Twitter and I started spending more time together because of work. It helped me advance my career and get my blog noticed. It introduced me to the movers and shakers in my industry. It gave me access to breaking news before I could read it on CNN. Over time, Twitter’s steady stream of 140 character lyrics hypnotized me—promising to show me new things and take me to new places. We talked and talked; but never about kids, housework, and what to eat for dinner. We were hot. Others felt the heat and followed daily. I had my own private paparazzi. It felt like an illicit romance.
Not many of my friends liked Twitter so it remained my dirty little secret. Publicly I was with you Facebook. Privately, my secret affair with Twitter was one I felt ashamed to share with my closest friends. I was tempted by the social candy. I was weak and helpless to its charms. I’m only human you know.
Twitter did not make me feel guilty for unfollowing others that weren’t my style. On Facebook, unfriending someone caused so much guilt and stress. Twitter was laid back, no pressure, and let me get in touch with my carefree side. It was my friend with benefits.
Twitter wasn’t as demanding as you were Facebook. It didn’t exploit my interests and sell me out to impress the suits on Wall Street. It didn’t manipulate my friends by making them think I liked things I didn’t. It didn’t constantly want me to play games; harass me with app requests. It respected me by laying it all out on the line. We had a completely transparent relationship.
Facebook, when we’re together I feel like I always have to watch my back; double-checking to make sure the intimate details of our life together stayed private. You held my newsfeed hostage, tried to restrict my choices and control what I saw. You want to know what I “Like”, but you refuse to let me express what I “Don’t Like.” It it’s been hard maintaining our relationship because you keep changing. Some days, I’m not sure who I’m going to wake next to.
One thing Twitter did not force on me was the annoying cat memes. I know you think you know me, but did you know that I’m allergic to cats? I don’t find them endearing like the rest of the Internet. My head begins to swell just by seeing them in my newsfeed. I can’t hide them fast enough. Why could you not restrict the cats? Why?

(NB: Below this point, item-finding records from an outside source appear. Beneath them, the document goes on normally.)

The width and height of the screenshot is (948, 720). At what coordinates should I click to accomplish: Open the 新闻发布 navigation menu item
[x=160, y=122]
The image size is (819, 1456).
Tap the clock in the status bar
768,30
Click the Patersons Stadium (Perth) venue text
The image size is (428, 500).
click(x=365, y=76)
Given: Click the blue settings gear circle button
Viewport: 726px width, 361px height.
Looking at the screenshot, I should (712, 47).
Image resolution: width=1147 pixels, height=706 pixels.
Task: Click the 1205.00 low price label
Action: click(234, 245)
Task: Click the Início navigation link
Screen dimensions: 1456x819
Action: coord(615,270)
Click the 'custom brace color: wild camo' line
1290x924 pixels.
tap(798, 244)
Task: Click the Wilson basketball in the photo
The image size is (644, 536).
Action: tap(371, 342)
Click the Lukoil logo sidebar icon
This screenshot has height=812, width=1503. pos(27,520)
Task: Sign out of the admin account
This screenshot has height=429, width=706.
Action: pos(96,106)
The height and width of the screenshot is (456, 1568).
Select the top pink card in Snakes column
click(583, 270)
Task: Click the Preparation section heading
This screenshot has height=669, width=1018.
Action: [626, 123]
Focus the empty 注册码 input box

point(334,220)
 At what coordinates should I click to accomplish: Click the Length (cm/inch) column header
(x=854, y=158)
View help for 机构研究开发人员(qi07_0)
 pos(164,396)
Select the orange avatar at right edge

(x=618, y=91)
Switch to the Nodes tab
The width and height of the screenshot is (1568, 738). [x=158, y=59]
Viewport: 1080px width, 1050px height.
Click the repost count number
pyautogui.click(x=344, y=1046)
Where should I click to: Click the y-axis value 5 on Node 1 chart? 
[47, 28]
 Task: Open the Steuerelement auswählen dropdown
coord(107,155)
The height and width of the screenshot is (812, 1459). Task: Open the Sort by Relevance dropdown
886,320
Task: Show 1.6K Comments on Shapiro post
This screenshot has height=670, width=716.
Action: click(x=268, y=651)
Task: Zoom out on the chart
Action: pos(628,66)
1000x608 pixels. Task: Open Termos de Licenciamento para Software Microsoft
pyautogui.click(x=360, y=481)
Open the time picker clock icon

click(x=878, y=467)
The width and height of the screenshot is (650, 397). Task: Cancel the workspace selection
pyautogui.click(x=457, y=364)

Why!
You must feel you’ve been “double-crossed” by a hashtag. Rumor has it you are planning to bring hashtags to Facebook. I know you are hurting, but you don’t have to change to win me back. I appreciate you working so hard to make our relationship work. I want to try to make it work too.
There are so many things I love about you, but my feelings for Twitter are complicated. I don’t want to leave you. Not really. I just want an open relationship. We’re different then we were when we first met. Maybe over time you’ll be able to accept that our lives have evolved. What do you say? Can we give it a shot?